The paired rectus abdominis muscles are delineated medially in the midline of the body by the linea alba ( Fig. 14.16 ). Laterally the aponeuroses of external oblique, internal oblique, and transversus abdominis muscles unite to form a band-like vertical fibrous groove called the linea semilunaris or spigelian fascia. The sheath of the three anterolateral abdominal muscles invests the rectus both anteriorly and posteriorly. Midway between the umbilicus and symphysis pubis, the aponeurotic sheath passes anteriorly to the rectus.
Below the peritoneal line, the rectus muscle is separated from the intraabdominal contents only by the transversalis fascia and the peritoneum. The rectus muscles are seen as a biconvex muscle group delineated by the linea alba and linea semilunaris. The peritoneal line is seen as a discrete linear echogenicity in the deepest layer of the abdominal wall.
Ascites is the accumulation of serous fluid in the peritoneal cavity. The amount of intraperitoneal fluid depends on the location, volume, and patient position. Factors other than fluid volume that affect the distribution of intraperitoneal fluid include peritoneal pressure, the area from which fluid originates, rapidity of fluid accumulation, presence or absence of adhesions, density of fluid with respect to other abdominal organs, and degree of bladder fullness.
Serous ascites appears as echo-free fluid regions indented and shaped by the organs and viscera it surrounds or between where it is interposed ( Fig. 14.17 ).
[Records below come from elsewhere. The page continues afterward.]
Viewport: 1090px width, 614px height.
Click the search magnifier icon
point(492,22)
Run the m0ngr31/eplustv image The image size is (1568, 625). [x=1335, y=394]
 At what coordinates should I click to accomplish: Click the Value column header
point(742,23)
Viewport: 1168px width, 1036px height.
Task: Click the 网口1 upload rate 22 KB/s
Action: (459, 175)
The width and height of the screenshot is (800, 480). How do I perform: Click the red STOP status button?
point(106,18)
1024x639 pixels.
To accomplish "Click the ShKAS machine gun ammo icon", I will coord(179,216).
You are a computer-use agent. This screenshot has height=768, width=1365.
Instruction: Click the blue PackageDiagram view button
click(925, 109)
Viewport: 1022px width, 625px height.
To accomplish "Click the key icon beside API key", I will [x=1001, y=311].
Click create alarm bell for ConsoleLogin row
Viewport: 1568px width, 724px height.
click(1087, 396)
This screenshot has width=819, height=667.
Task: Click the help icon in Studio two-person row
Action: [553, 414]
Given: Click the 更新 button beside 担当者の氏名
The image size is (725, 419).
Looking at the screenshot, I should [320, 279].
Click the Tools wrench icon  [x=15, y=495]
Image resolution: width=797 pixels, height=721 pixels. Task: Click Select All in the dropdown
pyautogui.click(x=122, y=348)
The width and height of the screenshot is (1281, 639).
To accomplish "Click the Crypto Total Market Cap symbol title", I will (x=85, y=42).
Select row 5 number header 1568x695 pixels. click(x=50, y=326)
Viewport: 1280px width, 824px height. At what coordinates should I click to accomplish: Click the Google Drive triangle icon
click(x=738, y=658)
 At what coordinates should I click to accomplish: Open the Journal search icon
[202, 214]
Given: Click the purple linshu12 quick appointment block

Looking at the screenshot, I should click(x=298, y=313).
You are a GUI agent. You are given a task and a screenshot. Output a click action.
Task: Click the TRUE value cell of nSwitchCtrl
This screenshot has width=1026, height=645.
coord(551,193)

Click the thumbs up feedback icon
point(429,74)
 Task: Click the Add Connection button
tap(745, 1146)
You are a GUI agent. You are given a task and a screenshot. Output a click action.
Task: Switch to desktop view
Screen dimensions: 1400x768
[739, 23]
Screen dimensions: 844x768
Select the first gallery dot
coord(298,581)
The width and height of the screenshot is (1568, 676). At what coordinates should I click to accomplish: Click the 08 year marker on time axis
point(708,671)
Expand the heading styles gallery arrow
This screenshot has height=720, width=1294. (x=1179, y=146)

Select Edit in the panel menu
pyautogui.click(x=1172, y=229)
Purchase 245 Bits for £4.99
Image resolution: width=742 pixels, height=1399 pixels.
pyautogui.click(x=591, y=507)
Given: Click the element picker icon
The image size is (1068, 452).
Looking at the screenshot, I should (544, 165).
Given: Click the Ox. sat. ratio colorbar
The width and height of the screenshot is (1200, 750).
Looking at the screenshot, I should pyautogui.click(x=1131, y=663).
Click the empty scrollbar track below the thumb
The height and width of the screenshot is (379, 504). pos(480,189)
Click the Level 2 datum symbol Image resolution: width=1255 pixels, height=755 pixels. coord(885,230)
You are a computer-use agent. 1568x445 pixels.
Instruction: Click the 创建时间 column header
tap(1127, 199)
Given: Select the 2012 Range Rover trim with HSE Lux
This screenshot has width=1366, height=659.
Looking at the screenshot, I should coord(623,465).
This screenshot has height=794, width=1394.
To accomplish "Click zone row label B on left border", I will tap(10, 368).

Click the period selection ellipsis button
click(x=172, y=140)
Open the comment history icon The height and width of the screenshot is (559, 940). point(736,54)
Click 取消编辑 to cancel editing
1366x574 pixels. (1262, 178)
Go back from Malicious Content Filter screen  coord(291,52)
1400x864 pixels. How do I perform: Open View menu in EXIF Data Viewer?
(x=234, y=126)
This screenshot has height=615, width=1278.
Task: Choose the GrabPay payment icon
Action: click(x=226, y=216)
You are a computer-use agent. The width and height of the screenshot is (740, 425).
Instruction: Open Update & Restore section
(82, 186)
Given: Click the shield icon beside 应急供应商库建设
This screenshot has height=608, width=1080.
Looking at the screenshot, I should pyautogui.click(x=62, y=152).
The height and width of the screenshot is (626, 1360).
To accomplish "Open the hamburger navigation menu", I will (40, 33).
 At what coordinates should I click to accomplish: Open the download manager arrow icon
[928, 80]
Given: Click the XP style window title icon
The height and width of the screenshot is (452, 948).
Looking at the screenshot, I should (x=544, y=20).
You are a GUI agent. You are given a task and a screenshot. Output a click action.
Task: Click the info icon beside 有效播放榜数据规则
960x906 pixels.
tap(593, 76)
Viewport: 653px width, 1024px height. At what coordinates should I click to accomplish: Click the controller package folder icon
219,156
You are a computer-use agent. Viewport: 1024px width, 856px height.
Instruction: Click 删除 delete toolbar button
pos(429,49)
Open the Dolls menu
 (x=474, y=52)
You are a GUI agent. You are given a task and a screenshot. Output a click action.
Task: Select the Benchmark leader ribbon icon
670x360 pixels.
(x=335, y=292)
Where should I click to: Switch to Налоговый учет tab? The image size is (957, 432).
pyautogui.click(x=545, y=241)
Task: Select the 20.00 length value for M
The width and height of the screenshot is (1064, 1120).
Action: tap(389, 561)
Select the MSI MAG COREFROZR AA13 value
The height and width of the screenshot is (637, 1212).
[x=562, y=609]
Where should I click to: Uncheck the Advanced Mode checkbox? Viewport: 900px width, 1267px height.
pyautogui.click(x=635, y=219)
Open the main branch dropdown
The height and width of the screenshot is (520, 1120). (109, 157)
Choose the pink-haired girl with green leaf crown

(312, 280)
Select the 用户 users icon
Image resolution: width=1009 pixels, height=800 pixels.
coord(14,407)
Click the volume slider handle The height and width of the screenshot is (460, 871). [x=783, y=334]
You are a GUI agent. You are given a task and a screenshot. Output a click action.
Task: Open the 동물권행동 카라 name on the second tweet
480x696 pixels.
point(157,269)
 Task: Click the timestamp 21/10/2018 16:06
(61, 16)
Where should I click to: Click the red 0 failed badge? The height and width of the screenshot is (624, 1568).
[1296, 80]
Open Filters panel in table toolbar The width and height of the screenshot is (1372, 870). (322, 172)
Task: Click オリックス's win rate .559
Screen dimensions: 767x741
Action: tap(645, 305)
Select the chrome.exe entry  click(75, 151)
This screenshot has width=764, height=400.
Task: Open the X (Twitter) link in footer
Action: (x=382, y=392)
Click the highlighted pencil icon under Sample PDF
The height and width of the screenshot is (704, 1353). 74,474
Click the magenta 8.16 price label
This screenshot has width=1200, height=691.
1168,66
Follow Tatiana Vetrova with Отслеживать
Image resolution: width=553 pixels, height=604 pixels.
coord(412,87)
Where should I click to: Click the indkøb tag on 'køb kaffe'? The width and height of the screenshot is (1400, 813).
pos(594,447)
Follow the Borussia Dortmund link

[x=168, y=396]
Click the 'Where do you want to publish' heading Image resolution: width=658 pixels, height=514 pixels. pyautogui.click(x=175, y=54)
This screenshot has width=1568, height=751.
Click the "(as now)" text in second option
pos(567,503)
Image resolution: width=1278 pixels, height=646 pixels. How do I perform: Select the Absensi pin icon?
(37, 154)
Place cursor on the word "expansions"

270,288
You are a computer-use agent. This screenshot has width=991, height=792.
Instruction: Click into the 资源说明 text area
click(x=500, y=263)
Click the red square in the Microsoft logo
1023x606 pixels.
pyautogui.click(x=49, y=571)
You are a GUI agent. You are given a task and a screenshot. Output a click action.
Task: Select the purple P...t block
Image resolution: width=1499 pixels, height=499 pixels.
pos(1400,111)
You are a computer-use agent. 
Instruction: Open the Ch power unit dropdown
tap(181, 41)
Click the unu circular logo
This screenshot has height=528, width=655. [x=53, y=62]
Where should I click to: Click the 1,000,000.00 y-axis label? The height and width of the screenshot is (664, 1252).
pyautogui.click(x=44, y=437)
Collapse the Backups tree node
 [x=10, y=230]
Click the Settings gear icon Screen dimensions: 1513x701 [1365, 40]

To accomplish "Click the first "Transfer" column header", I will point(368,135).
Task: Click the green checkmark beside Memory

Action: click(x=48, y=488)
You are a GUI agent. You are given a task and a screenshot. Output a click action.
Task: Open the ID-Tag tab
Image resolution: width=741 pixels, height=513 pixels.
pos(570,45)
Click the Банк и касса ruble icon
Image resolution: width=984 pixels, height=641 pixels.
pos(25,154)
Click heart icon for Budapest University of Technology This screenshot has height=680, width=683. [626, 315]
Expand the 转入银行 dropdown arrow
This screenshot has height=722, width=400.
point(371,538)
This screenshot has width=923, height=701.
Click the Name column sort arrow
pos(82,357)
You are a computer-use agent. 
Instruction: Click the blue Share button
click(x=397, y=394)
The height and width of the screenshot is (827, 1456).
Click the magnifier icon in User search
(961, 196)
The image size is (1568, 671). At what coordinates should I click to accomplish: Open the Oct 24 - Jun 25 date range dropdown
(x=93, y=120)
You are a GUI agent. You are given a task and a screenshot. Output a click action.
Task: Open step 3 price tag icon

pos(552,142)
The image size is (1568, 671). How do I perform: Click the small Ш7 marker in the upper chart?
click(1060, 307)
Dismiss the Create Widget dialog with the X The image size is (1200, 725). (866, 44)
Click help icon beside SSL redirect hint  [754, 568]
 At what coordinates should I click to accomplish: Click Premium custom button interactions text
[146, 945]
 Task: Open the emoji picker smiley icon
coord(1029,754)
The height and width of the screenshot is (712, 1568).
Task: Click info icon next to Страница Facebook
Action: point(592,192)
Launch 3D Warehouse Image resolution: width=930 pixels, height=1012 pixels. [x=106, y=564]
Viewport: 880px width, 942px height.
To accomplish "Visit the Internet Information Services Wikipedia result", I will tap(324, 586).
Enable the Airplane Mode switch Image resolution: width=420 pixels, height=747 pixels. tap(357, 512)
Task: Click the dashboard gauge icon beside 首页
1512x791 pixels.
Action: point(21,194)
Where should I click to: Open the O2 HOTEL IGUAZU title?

The fluid first fills the pouch of Douglas, then the lateral paravesical recesses, before it ascends to both paracolic gutters. The major flow from the pelvis is via the right paracolic gutter. Small volumes of fluid in the supine patient first appear around the inferior tip of the right lobe in the superior portion of the right flank and in the pelvic cul-de-sac, then in the paracolic gutters, before moving lateral and anterior to the liver.
The small bowel loops, sinks, or floats in the surrounding ascitic fluid, depending on relative gas content and amount of fat in the mesentery ( Fig. 14.18 ). The middle portion of the transverse colon usually floats on top of fluid because of its gas content, whereas the ascending portions of the colon, which are fixed retroperitoneally, remain in their normal location with or without gas.
Floating loops of the small bowel, anchored posteriorly by the mesentery and with fluid between the mesenteric folds, have a characteristic anterior convex fan shape or arcuate appearance. An overdistended bladder may mask small quantities of fluid.
The sonographer should look for findings within the ascitic fluid that may suggest an inflammatory or malignant process. In searching for inflammatory or malignant ascites, the sonographer should look for fine or coarse internal echoes; loculation; unusual distribution, matting, or clumping of bowel loops; and thickening of interfaces between the fluid and neighboring structures ( Fig. 14.19 ).